Gloucester, Munster, Perpignan, Viadana

Put it this way: Viadana will have to play pretty well to go through unbeaten. Of all the unholy threesomes thrown together by the Heineken Cup draw over the last seven seasons, this one takes the cream cake. Gloucester have been at their best in the Premiership, Munster remain the most ruthless of the Irish contenders, Perpignan possess one of the more formidable packs in the French game. Connoisseurs of the brutal ballet of scrum, ruck and maul will love every minute of this; gentler souls should head for the hills and stay put until the dust has settled.

Pool Three

Bourgoin, Glasgow, Llanelli, Sale

Welsh rugby may be about as healthy as a 40-a-day smoker with a gammy leg and a whisky habit, but Llanelli will be up for this. Twice the Scarlets have been diddled out of the competition at the semi-final stage and Gareth Jenkins, their supremely able coach, has made it his personal business to win the damned thing whatever the cost. This is a tough group to call, though: if Sale's wonderful back-line catches fire, if Philippe Saint-André maximises Bourgoin's undoubted potential, if Glasgow build on their encouraging Celtic League form – in short, no one can be ruled in or out.

Pool Four

Bristol, Leinster, Montferrand, Swansea

Mighty names, mouse-like performances.
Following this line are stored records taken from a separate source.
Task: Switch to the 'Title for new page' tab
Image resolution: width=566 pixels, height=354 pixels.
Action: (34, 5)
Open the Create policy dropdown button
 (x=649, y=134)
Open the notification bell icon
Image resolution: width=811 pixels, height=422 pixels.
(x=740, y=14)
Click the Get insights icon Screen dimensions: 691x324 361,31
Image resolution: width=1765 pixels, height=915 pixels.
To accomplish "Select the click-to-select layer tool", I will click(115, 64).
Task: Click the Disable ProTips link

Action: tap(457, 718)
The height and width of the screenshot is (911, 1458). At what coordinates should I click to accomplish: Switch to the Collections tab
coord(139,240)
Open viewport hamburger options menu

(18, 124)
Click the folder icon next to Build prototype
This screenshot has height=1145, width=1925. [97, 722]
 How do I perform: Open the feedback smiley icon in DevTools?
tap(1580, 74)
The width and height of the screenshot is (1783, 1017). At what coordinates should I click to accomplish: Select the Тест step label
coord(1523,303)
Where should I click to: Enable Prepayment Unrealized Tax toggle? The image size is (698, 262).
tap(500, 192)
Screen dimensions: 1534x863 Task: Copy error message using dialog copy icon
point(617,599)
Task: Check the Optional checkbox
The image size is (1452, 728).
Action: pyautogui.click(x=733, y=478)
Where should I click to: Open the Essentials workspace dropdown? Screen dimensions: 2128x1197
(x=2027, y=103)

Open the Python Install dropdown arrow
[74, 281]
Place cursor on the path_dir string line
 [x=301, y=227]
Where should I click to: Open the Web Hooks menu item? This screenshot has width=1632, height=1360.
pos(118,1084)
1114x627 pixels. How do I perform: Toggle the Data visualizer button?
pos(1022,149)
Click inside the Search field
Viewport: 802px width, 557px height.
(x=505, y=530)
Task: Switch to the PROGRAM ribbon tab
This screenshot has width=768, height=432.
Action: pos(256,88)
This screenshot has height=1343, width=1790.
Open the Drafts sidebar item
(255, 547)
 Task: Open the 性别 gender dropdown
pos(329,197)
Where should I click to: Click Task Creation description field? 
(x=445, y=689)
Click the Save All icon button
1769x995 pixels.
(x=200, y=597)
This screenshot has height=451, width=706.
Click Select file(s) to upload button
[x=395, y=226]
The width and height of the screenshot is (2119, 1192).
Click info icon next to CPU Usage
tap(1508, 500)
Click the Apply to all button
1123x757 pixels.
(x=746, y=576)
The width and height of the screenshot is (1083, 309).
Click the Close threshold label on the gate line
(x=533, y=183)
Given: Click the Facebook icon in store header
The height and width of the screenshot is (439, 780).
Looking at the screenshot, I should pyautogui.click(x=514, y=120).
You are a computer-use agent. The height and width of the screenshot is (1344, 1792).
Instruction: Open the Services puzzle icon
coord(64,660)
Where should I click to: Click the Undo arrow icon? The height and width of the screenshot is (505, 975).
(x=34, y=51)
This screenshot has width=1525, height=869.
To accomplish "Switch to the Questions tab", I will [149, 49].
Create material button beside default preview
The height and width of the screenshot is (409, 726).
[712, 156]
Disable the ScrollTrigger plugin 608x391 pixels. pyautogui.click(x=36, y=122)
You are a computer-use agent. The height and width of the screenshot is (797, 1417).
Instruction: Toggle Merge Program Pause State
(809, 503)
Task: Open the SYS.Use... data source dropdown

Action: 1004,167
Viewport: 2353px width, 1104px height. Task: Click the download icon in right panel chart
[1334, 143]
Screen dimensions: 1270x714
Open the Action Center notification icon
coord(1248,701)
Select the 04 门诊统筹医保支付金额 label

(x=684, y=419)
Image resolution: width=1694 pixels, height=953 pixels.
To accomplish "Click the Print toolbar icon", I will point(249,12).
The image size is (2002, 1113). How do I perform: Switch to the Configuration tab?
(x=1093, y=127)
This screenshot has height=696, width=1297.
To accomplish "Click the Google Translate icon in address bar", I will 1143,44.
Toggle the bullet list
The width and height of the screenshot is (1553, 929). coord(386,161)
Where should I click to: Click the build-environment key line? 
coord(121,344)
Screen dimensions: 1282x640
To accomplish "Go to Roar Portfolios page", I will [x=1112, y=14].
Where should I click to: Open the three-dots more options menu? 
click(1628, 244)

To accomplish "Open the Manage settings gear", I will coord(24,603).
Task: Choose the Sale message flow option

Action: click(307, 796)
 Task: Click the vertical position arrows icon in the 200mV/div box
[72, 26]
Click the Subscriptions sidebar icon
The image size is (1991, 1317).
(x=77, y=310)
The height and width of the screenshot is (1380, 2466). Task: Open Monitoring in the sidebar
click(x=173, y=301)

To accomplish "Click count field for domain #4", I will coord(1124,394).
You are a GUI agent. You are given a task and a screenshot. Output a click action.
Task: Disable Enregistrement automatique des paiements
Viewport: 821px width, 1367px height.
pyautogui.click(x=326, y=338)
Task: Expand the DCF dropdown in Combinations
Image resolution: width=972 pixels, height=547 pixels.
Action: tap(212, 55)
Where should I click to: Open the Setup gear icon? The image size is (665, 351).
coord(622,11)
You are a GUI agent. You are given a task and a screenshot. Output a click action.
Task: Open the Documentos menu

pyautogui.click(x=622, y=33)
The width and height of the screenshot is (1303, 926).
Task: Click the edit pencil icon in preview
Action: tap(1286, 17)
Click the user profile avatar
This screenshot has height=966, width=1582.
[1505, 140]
Swansea, an utter shambles, will do well to win more than one game, but their opponents are no great shakes either. Montferrand, up to their eyebrows in quality backs, will certainly apply boot to posterior at Parc des Sports Marcel Michelin, but they travel poorly and have somehow perfected the art of turning wine into water. If they leave Dublin with any sort of result, they will surely progress. If not, Bristol could make their presence felt with their out-sized pack and their big-occasion Argentinians in the decision-making positions.

Pool Five

Edinburgh, London Irish, Newport, Toulouse

The middle chunk of pool matches in December, when Edinburgh and Toulouse come together, may well decide the outcome here. Edinburgh? Yes, Edinburgh. The Scots, finally fronting up under the ultra-professional leadership of Todd Blackadder, have been scoring in excess of 30 points a game in Celtic League rugby (twice as many as Newport), and can now claim to be a force, as opposed to a farce. Toulouse may prove just a little too hot for them – worryingly, the Frenchmen have abandoned their time-honoured tradition of starting the season in the land of nod – but they may make it through as runners-up.

Pool Six

Biarritz, Cardiff, Northampton, Ulster

Cardiff are finding it difficult to field a competitive pack, but they generally fight like dogs at the Arms Park and are well capable of inflicting grief on their supposed betters in this group. The same goes for Ulster, bolstered by the former Springbok front-rower Robbie Kempson and buttressed, as ever, by the home comforts of Ravenhill. Biarritz, in hot form across the Channel, and Northampton, a very serious proposition indeed at Franklin's Gardens, should be the major players here, but there is nothing remotely minor about their rivals. Down to the wire? Probably.